- **Problem to solve**
Continue the passage about FaceBook and college orientation, picking up after its final sentence.

If you're reading this and you're older than 25, you're about to learn something important. If you're younger than 25, I'm about to sound soooooooo old. I have a sister who's in college, and I'm terrified of growing old, so I have her tell me about what's hip, and then I don't feel so bad. She's the one who turned me onto FaceBook.com. Let me explain:
I took Samantha to her freshman year orientation at Vanderbilt last summer. She was a very social girl in high school, and was understandably nervous about starting from scratch with finding and making friends. When we first arrived on campus, she was never further than arm's reach from me all morning. We ran into a nice young, southern boy who was incredibly gregarious and great with names. He started introducing Samantha to everyone he met, and it didn't take long before I heard my first "Hey, aren't you on FaceBook?"
This is a social networking website, not unlike Friendster or MySpace. I've discussed these before, and I'm facinated by them. It's exclusively for college students, which is enforced by requiring a valid college email address to register. When I was in college, the school asked all entering freshman to submit a photo, which they would collect and publish with our names. We called this the "Mug Book", b/c the pictures were awful, and there was no other content. But this book was like gold, because I was always trying to place a name to a face or vice versa. That's the nature of college. So it's not hard to understand why this website would take off. It provides students a little control over how they are presented in the online equivalent of the mug book. In addition to having authority over which picture represents you, you can also include presonal details like your favorite music, nicknames, instant messenger handle, etc. You also can tell it who your friends are and use it to discover who someone else's friends are. They even have online cliques (called groups). It's difficult to stress how absolutely revolutionary this website has become in such a short period of time.
As Samantha made her way through two or three sessions of orientation, she encountered one person after another that she'd "met" already through this site. See, the school gave her an email address at the start of the summer, and she immediately registered on Vanderbilt's FaceBook page. She connected herself to the handful of people she knew at the school (through high school or from Boston). From there, she saw which groups her friends were in, joined those groups, connected to new friends. Before long, she had over 100 online acquaintances. Now, as we strolled around campus, she was seeing these friends in person for the first time. She got excited. You're dying for some commonality in a situation like this, and this website was just saving all of these kids. By the early afternoon, I was dragging her out of conversations to make sure she made it to her advisor meetings on time. She bailed on her dinner with me, because she had better plans. She'd been in town 10 hours and already had a busy social calendar. The schools must love this site, right? Not so fast.

[Source records]
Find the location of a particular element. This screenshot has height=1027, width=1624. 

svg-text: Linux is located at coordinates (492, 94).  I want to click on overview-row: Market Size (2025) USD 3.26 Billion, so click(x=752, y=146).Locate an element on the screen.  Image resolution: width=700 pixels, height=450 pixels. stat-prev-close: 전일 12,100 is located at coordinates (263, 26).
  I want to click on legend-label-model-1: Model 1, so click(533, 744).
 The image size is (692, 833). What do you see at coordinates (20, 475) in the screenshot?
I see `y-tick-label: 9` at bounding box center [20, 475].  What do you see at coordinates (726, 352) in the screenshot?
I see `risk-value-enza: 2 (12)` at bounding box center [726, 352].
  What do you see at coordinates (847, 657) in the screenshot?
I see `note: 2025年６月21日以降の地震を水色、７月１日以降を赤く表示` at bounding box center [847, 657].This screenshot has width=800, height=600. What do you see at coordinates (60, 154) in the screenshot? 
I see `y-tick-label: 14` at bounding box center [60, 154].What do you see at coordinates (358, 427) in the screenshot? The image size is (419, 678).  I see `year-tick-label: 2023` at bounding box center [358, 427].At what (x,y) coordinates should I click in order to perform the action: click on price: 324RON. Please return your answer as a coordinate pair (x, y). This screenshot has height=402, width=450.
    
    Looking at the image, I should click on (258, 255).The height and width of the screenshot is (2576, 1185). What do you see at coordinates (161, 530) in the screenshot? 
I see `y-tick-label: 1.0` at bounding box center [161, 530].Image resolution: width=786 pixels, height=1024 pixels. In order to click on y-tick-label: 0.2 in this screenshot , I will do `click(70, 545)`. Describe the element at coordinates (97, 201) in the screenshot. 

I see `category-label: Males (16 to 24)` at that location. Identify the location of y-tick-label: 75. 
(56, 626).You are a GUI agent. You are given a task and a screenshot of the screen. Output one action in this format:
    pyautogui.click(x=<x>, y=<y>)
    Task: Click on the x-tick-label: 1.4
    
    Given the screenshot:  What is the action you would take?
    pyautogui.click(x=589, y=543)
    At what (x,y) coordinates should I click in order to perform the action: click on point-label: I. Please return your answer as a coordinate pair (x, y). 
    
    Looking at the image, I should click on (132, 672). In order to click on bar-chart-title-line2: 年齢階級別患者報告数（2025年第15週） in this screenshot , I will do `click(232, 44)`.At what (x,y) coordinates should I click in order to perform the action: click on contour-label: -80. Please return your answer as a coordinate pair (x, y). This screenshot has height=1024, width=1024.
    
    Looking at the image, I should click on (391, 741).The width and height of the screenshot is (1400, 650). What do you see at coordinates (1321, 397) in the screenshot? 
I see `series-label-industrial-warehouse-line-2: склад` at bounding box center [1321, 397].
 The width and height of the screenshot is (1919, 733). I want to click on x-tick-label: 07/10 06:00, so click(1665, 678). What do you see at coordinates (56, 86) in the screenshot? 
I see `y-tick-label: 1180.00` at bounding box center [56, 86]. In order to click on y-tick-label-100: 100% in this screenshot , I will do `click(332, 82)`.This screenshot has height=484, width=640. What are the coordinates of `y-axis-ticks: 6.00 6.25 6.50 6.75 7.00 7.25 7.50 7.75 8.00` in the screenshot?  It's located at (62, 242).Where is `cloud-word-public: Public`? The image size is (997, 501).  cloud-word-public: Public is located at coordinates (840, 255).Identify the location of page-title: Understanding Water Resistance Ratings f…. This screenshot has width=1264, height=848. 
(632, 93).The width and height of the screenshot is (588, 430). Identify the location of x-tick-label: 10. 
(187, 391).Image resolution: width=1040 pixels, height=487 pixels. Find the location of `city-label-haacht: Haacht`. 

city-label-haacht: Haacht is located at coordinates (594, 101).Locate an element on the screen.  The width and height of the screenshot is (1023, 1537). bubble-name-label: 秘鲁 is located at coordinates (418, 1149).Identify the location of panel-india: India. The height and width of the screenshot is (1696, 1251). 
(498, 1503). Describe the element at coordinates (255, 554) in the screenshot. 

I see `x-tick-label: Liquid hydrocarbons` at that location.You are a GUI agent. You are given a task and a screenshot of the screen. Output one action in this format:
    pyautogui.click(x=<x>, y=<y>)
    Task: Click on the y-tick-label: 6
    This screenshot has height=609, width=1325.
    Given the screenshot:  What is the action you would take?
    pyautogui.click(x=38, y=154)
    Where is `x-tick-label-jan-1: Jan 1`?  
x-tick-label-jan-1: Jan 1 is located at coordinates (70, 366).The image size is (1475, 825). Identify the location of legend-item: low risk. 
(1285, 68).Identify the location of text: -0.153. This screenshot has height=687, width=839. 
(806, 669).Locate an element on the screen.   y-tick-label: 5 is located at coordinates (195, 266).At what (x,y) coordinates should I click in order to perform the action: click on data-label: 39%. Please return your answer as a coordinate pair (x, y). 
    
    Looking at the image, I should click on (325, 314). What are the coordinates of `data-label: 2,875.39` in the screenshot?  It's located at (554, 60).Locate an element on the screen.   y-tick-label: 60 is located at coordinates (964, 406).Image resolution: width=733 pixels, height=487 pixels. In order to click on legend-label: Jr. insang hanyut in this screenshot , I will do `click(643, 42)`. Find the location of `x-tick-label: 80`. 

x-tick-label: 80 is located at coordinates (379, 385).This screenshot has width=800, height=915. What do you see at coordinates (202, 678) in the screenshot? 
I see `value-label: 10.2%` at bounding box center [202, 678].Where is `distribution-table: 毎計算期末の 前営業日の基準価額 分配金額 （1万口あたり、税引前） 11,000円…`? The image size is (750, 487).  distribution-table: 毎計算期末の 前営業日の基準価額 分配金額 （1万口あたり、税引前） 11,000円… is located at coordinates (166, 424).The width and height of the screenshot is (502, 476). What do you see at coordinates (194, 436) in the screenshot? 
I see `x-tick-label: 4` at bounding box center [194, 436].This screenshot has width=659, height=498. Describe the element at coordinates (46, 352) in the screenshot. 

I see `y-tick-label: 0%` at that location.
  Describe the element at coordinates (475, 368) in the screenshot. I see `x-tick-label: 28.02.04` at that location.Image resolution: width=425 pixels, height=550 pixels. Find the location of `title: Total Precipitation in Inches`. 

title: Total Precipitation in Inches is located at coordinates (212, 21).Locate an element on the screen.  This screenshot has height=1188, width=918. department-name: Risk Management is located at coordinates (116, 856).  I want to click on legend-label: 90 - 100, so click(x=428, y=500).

- **Written answer**
A school does not run it's FaceBook site, it's managed by an independant company. This site is used by well over 90% of the students at many of it's schools, and as student adoption increases, more and more of the community is shaped through FaceBook interactions. A candidate running for a student government post has no choice but to set up a "group" promoting himself. Maybe this is perfectly democratic, bcause all students have an equal voice on the web, or maybe this will evolve into a tragic popularity contest, based purely on looks. Well, college interactions are often pretty shallow anyway. Students must also consider just how honest they want their online personality to be portrayed. Schools have been disciplining students for underage drinking if their FaceBook photos depict alcohol. The Brown Daily Herald (the newspaper of my Alma Mater) ran a thought provoking article on the topic, including an anecdote about a Fisher college student who was expelled for joining a controversial group within the site. If you were a business, looking to hire rising university seniors, wouldn't you peruse this site to gain as much information about a student as possible before making a critical employment decision? Me too.
In case I haven't yet succeed in alarming you about the rising use of this simple website, here's two final nuggets I'll leave you with:
- In a time when identity theft is rampant, college students with preciously little awareness of the state of their credit are fighting to get as much personally identifying information as possible onto a publically accessible directory. Seems like a recipe for disater, right?